Tyler-Goodwin Bridge, Montgomery County, Alabama, 2008
In January 1957, Willie Edwards, a twenty-five-year-old husband and father of three, was stopped by four Klansmen while at work as a truck driver for Winn-Dixie. The men beat Edwards and then forced him at gunpoint to jump from the Tyler-Goodwin Bridge into the Alabama River. His decomposed body was found three months later. In 1976, Alabama attorney general Bill Baxley attempted to prosecute three of the men known to have been involved in the murder after Raymond Britt, the fourth man, confessed in exchange for immunity. Judge Frank Embry threw out the charges twice, stating that the cause of death was unknown: "Merely forcing a person to jump from a bridge does not naturally and probably lead to the death of such person.”

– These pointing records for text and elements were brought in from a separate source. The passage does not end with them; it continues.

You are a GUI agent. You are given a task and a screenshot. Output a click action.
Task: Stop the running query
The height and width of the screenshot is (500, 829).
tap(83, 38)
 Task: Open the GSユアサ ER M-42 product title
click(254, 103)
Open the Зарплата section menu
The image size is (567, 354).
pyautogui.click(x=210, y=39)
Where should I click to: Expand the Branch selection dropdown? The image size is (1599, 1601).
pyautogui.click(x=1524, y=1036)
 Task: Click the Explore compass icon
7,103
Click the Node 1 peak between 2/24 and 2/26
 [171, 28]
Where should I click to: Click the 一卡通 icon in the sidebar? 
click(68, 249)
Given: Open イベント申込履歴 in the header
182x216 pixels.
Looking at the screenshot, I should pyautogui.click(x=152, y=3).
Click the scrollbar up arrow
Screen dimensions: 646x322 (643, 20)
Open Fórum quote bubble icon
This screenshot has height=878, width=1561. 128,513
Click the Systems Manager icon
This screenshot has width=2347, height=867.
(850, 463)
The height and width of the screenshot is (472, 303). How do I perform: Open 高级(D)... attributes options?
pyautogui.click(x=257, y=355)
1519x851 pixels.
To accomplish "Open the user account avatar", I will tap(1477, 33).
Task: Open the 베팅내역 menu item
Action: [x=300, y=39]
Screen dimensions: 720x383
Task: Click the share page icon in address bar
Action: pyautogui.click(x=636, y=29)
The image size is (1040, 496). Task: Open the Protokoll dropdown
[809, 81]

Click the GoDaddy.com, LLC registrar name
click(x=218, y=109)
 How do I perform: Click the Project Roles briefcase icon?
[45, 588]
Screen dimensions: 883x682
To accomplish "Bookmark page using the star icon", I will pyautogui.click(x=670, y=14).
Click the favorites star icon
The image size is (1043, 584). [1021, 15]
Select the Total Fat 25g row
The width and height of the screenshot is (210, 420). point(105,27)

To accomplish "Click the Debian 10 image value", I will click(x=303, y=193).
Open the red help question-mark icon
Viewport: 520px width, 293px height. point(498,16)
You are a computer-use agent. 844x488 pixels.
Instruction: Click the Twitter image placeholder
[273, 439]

In 1992, Henry Alexander, who had been named by Britt, was battling lung cancer and confessed his part in the murder to his wife, Diane. Before he died, he said: "I had no business hating blacks. They've never done anything to me. That man, he'll probably open the door for me.” Diane Alexander met with Edwards’s daughter, Melinda O’Neill, in September 1993 to express her sorrow in person. The same year that Edwards was killed, Henry Alexander was also charged for bombing the home of Reverend Ralph Abernathy, a civil rights leader in Montgomery. The charges were dropped.